TEXT SECTION:
______
Question

The Axiom of Completeness for the real numbers says: Every set of real numbers that has an upper bound has a least upper bound that is a real number.\n(a) Show that the italicized statement is false if the word real is replaced by rational.\n(b) Would the italicized statement be true or false if the word real were replaced by natural?

Answer

## Question1.a:

**step1 Analyze the modified statement for rational numbers**

The original italicized statement is: "Every set of real numbers that has an upper bound has a least upper bound that is a real number." We need to consider what happens if we replace the word "real" with "rational." The modified statement becomes: "Every set of rational numbers that has an upper bound has a least upper bound that is a rational number." To show that this statement is false, we need to find a counterexample. This means we need to find a set of rational numbers that has an upper bound, but its least upper bound is *not* a rational number.
______
TASKS TO CARRY OUT:
a – According to the text on the Axiom of Completeness, what must be found to show that the statement for rational numbers is false?
b – Write out the part of the text on the Axiom of Completeness that begins at the words "The original italicized" and stops after "is *not* a rational number.".

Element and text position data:
______
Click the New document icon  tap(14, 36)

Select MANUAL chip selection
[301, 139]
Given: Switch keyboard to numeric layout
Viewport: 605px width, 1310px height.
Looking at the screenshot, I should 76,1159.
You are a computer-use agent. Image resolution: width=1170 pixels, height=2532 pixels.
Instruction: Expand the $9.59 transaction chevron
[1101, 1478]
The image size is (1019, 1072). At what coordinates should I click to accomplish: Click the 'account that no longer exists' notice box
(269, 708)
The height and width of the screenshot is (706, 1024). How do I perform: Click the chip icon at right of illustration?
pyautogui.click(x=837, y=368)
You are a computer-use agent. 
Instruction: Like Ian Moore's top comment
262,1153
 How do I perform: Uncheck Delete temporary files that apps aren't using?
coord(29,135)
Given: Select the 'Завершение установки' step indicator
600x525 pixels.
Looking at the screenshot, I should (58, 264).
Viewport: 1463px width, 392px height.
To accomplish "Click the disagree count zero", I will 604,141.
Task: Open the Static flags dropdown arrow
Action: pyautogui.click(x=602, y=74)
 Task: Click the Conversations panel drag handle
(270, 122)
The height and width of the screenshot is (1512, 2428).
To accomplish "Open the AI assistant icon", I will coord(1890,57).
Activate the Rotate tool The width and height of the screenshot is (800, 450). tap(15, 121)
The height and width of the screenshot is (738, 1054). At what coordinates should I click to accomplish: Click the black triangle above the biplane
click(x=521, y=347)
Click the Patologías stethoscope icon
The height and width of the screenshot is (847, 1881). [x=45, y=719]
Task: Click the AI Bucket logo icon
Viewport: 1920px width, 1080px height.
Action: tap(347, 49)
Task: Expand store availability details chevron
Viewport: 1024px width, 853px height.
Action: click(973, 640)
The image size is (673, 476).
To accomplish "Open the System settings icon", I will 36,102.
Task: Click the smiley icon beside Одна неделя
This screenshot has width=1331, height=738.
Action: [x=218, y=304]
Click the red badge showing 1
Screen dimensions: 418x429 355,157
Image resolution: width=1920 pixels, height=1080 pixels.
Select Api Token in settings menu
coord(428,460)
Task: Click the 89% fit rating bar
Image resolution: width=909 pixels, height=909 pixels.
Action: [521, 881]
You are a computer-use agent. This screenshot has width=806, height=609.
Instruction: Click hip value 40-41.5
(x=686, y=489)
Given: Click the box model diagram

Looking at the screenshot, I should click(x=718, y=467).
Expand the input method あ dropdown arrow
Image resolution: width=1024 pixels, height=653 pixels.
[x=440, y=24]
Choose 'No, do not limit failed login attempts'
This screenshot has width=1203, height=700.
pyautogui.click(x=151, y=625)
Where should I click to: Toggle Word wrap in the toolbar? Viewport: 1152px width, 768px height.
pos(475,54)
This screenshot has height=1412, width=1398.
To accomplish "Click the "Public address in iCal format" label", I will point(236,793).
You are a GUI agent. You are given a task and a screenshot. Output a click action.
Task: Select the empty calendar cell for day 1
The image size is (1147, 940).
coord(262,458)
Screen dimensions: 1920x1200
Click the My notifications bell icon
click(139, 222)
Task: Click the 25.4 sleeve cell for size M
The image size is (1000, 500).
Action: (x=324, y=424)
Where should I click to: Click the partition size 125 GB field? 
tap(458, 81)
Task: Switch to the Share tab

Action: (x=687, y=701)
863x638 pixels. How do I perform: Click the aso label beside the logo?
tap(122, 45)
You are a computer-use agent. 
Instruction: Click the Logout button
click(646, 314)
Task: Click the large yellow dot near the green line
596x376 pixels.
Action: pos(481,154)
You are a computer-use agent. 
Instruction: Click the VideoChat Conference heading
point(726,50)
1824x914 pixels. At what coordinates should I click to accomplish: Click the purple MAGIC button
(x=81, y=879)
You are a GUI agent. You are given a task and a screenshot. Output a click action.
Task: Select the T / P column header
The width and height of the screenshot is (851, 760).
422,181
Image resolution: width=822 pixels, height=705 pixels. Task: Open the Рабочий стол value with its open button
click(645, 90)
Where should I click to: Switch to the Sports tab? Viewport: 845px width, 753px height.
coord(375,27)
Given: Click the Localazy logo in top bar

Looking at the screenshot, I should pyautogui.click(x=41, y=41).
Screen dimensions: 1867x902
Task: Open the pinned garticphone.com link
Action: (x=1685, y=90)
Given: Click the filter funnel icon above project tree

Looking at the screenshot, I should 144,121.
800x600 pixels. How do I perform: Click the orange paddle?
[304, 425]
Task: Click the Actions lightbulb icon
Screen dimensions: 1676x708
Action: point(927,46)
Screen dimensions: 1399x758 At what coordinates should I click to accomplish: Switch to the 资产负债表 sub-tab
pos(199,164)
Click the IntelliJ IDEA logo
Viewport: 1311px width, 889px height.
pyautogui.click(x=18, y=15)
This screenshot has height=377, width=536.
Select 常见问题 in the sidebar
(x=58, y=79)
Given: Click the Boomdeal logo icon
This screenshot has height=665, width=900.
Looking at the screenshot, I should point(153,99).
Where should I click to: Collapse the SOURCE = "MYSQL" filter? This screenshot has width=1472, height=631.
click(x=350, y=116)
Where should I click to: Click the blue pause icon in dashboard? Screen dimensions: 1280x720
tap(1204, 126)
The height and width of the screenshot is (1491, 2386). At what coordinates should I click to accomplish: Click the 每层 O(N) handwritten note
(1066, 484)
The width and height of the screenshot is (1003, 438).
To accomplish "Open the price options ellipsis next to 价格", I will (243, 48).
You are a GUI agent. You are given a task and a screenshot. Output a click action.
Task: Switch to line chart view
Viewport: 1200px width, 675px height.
______
FULL SOLUTIONS:
a – A counterexample: a set of rational numbers that has an upper bound but whose least upper bound is not a rational number.

b –
The original italicized statement is: "Every set of real numbers that has an upper bound has a least upper bound that is a real number." We need to consider what happens if we replace the word "real" with "rational." The modified statement becomes: "Every set of rational numbers that has an upper bound has a least upper bound that is a rational number." To show that this statement is false, we need to find a counterexample. This means we need to find a set of rational numbers that has an upper bound, but its least upper bound is *not* a rational number.